Stored data entries
::::

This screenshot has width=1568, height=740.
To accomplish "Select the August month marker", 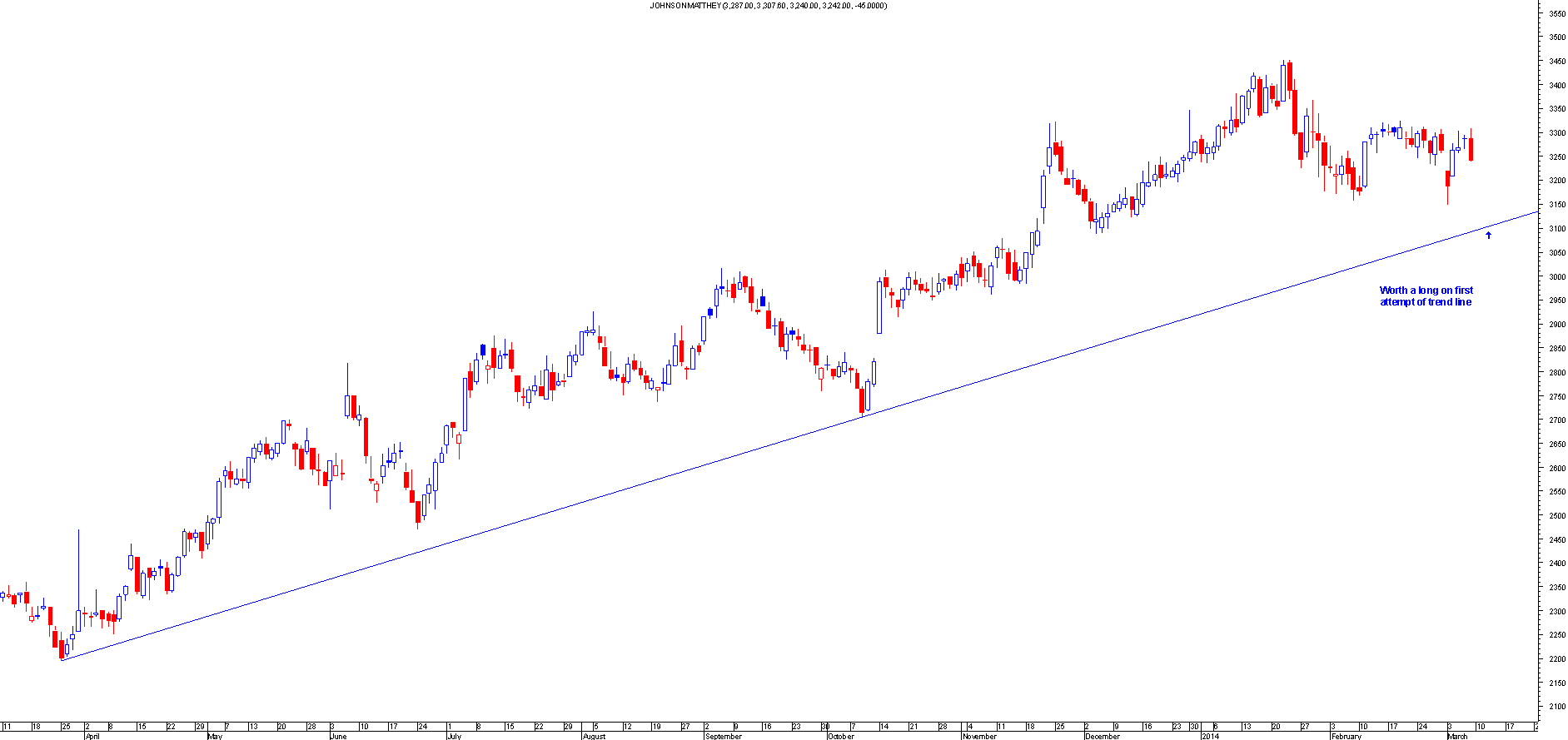I will click(x=594, y=736).
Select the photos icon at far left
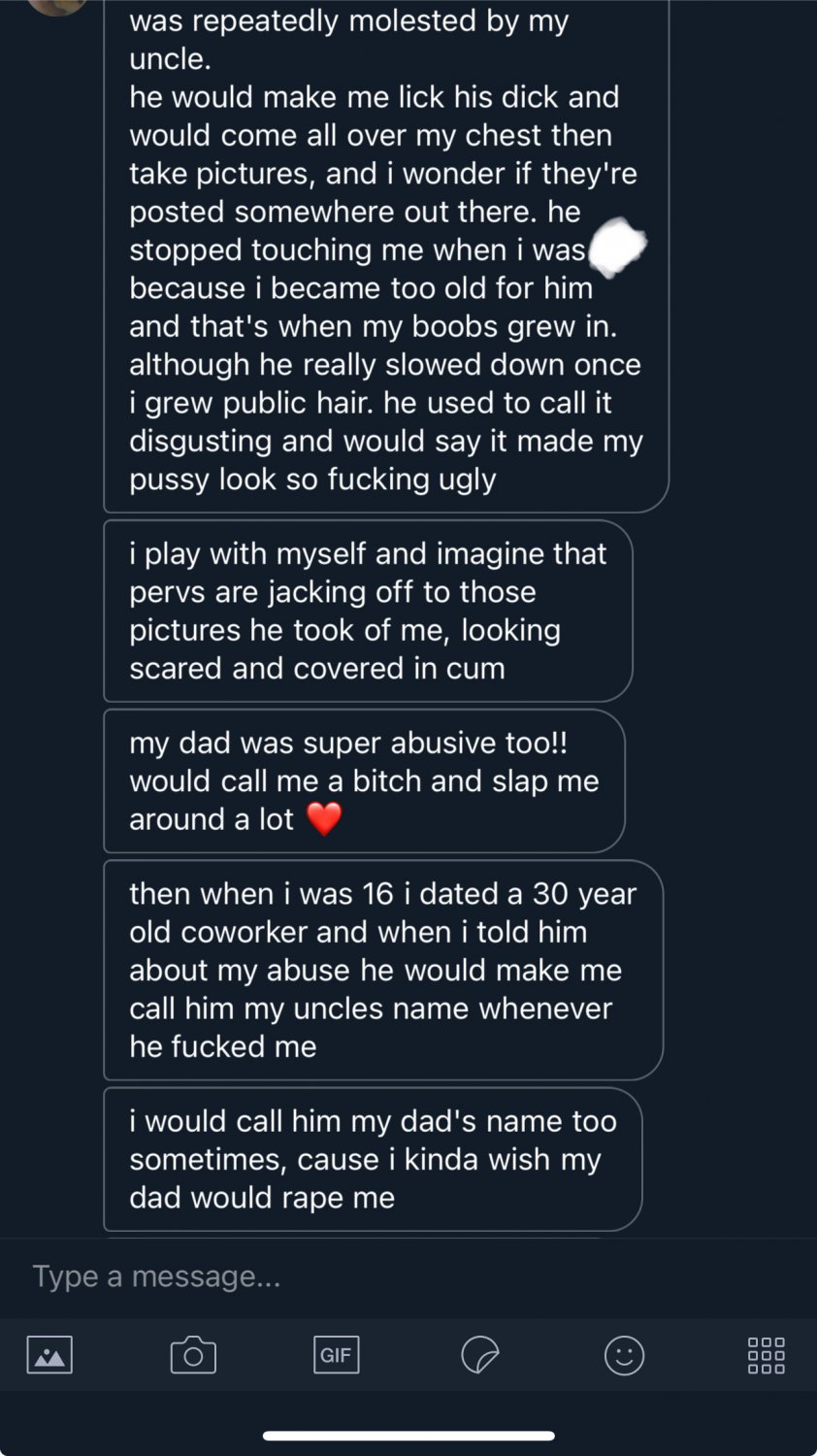Viewport: 817px width, 1456px height. tap(49, 1354)
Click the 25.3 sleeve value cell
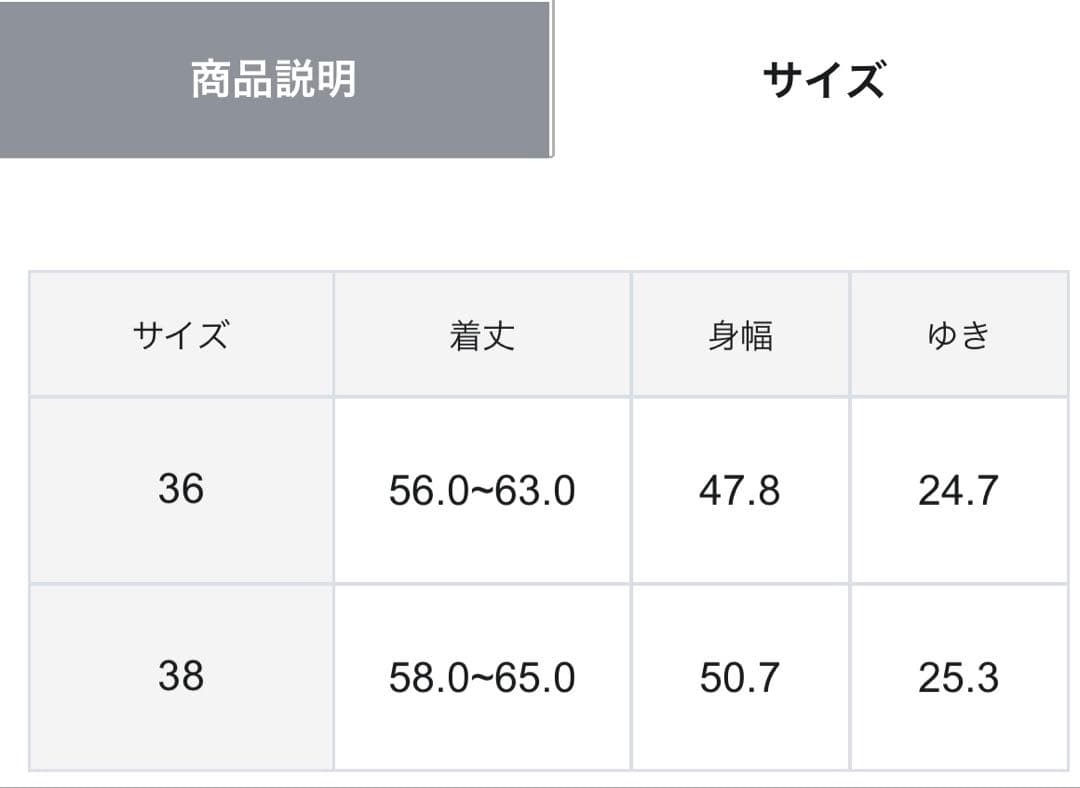 pyautogui.click(x=959, y=677)
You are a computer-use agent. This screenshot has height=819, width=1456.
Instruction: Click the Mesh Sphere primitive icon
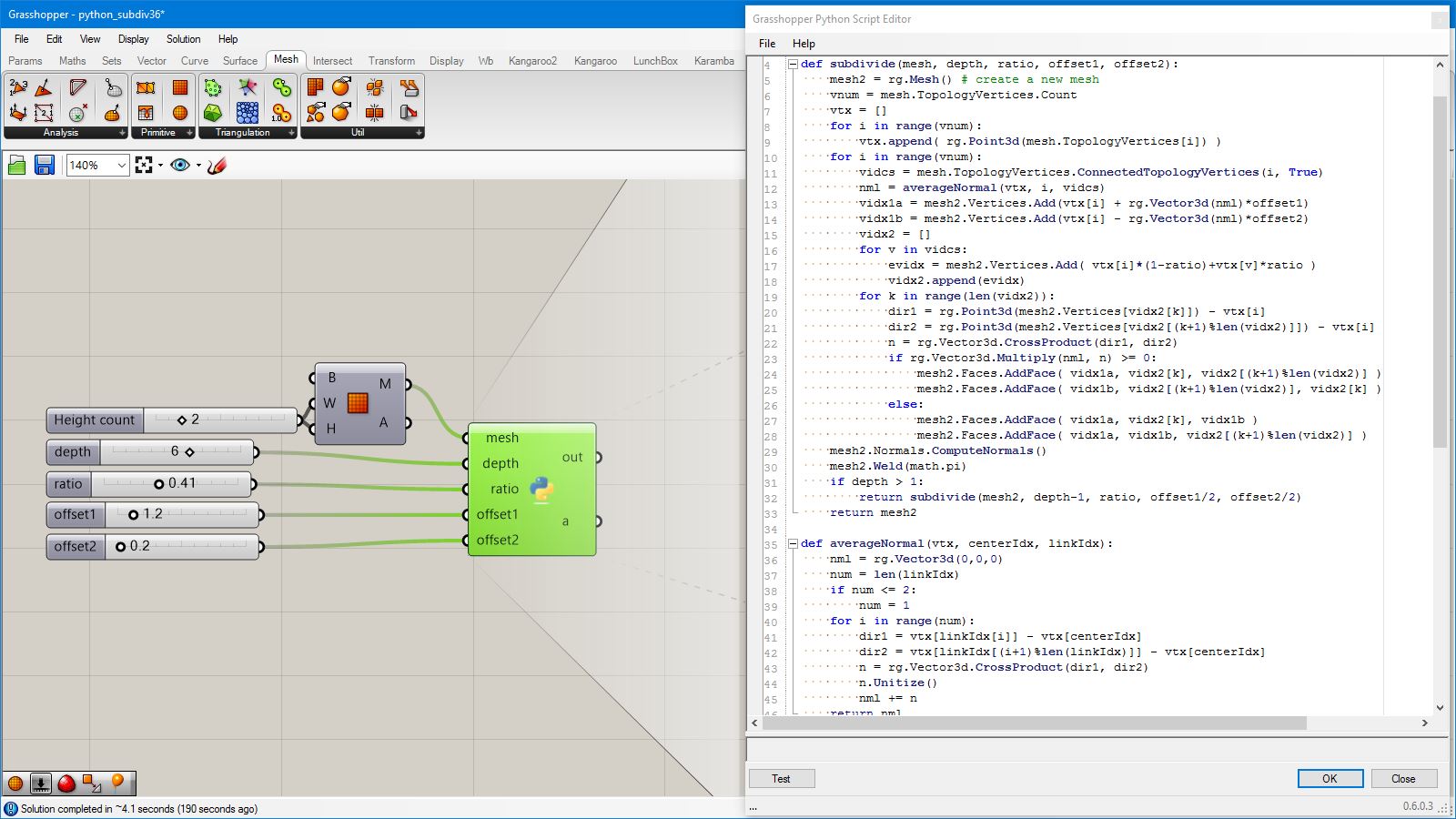tap(180, 113)
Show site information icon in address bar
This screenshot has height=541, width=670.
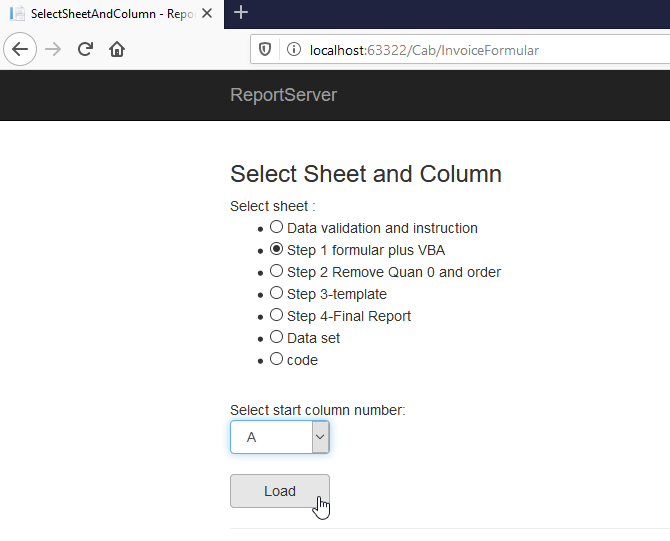[293, 49]
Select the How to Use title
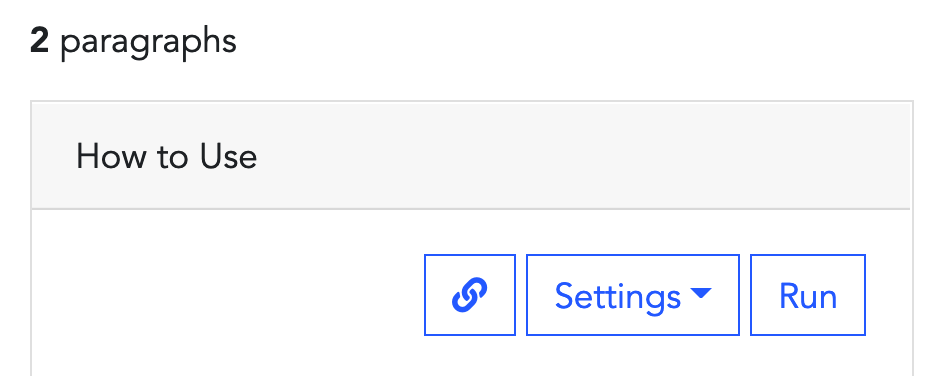The height and width of the screenshot is (376, 940). 167,157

::::

Only lines from the one holding "This screenshot has height=541, width=670." through the last line of the entries above are wanted, both ends included, each retyped exactly; no pictures.

This screenshot has height=541, width=670.
[293, 49]
Select the How to Use title
The height and width of the screenshot is (376, 940). 167,157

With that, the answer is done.